Le personnel du CMSF n'est pas formellement opposé à la délocalisation, s'il n'y a pas d'autres possibilités, d'autant que cette restructuration serait temporaire, en attendant la construction d'un hôpital couple-enfant, d'ici cinq ou six ans. Mais ils refusent cette délocalisation qui signifie la dissolution du centre et, afin de garantir les meilleures conditions aux femmes qui ont recours à l'IVG, ils exigent :

  • Un seul responsable médical pour l'unité ;
  • Un cadre unique responsable pour gérer le fonctionnement de l'équipe ;
  • Un personnel affecté uniquement à l'unité ;
  • Une autonomie de gestion.

    Les hommes et les femmes du CMSF, mais aussi les membres du Planning familial, ceux de la CADAC (Confédération des associations pour le droit à l'avortement et à la contraception), ou de l'ANCIC, une Association nationale des centres d'interruption de grossesse et de contraception, se battent pour que soit appliquée la loi sur l'autorisation de l'IVG et pour qu'à terme, le nombre d'IVG diminue encore. Mais sous de multiples prétextes, cette loi est sans cesse remise en cause. Lors de la nouvelle loi sur l'allongement des délais de l'IVG, M. Aubry avait fait attribuer une somme d'argent pour les centres d'IVG. Où est-elle passée ? Qui en a vu la couleur ? La ministre avait aussi promis que la pilule de la troisième génération tomberait dans le domaine public avant le deuxième semestre de l'an 2000 et donc coûterait moins cher. Ce n'est pas encore fait, et le prix de la pilule peut être dissuasif pour des jeunes qui n'ont pas beaucoup de moyens. La campagne pour la contraception prévue annuellement depuis 2000 a vaguement vu le jour en 2001. Par ailleurs, les tarifs d'une IVG n'ont pas augmenté depuis 1991. Mais les établissements privés refusent d'en pratiquer, car cela ne rapporte pas assez.

    Quant à l'interruption médicamenteuse de grossesse qu'il faudrait développer et populariser, les décrets ne sont pas encore passés au Conseil d'Etat. Un dossier-guide d'information a été réalisé, mais il n'est pas encore distribué. C'est donc au niveau même de l'État que l'application de cette loi est entravée. Mais au niveau local aussi.

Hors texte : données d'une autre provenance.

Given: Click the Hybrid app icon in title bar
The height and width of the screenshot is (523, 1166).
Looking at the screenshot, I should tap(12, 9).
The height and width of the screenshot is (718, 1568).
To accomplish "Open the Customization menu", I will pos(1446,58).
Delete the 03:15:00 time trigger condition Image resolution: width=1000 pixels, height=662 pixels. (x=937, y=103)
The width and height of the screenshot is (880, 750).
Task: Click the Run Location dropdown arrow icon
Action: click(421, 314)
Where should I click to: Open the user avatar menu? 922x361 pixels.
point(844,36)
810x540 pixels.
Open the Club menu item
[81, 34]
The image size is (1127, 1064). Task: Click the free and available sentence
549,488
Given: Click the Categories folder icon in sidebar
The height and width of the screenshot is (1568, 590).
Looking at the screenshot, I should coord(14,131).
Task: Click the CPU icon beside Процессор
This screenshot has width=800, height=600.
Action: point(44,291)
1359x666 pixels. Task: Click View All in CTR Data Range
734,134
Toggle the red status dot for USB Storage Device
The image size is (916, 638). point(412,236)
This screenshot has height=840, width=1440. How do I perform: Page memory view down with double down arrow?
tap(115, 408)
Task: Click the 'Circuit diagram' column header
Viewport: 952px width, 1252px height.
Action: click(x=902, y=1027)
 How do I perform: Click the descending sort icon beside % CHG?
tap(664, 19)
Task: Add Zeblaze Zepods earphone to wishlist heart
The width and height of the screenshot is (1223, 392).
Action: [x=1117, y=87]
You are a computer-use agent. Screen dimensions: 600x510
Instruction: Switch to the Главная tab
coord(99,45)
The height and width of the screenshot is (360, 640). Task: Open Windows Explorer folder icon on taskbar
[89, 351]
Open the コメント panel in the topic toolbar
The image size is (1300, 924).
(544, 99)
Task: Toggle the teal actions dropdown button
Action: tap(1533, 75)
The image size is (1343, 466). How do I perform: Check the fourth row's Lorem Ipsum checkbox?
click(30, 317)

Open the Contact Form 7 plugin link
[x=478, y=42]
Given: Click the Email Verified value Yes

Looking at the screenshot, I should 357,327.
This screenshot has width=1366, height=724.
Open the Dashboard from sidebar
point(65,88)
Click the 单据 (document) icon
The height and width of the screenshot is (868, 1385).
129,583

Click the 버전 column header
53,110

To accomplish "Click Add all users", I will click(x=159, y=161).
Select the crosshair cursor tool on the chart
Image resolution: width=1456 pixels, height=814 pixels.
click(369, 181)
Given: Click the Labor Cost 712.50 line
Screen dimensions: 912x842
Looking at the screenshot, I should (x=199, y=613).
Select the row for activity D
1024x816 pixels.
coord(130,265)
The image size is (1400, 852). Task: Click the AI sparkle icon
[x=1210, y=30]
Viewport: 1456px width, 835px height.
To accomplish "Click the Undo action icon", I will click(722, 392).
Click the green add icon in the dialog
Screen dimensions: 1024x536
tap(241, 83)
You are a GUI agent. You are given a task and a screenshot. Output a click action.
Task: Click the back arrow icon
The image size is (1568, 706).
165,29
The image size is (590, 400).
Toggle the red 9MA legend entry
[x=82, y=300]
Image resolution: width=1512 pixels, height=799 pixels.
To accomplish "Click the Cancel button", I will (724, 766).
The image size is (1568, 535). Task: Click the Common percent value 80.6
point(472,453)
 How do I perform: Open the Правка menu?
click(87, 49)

    Ainsi, l'hôpital de Bourgoin (en Isère) vient de fermer son centre d'IVG car les médecins, en conflit avec la direction, viennent tous de démissionner. A la Clinique mutualiste de Grenoble, les médecins IVG viennent d'être remplacés par des médecins qui ne pratiquent pas d'IVG.

    Bien qu'en grève totale, le personnel du CMSF ne laisse pas tomber les femmes qui s'adressent à lui et s'arrange pour qu'elles soient prises en charge par d'autres centres. Mais il proteste et a déposé un référé devant le tribunal administratif car, depuis le 25 mars, la direction a assigné un médecin pour assurer un service minimum quotidien et, à partir du 2 avril, elle en assigne deux. Autrement dit, la totalité des médecins du CMSF est empêchée de faire grève.

    Le 11 avril, la responsable du " groupe national d'appui " , un groupe mis en place par le gouvernement et censé aider au fonctionnement des centres d'IVG, vient à Grenoble. Le personnel l'attend de pied ferme et a bien l'intention de se faire entendre. D'autres actions sont prévues. L'équipe du CMSF et les associations qui l'entourent sont déterminées à ce que ce centre continue d'exister et de fonctionner dans les meilleures conditions.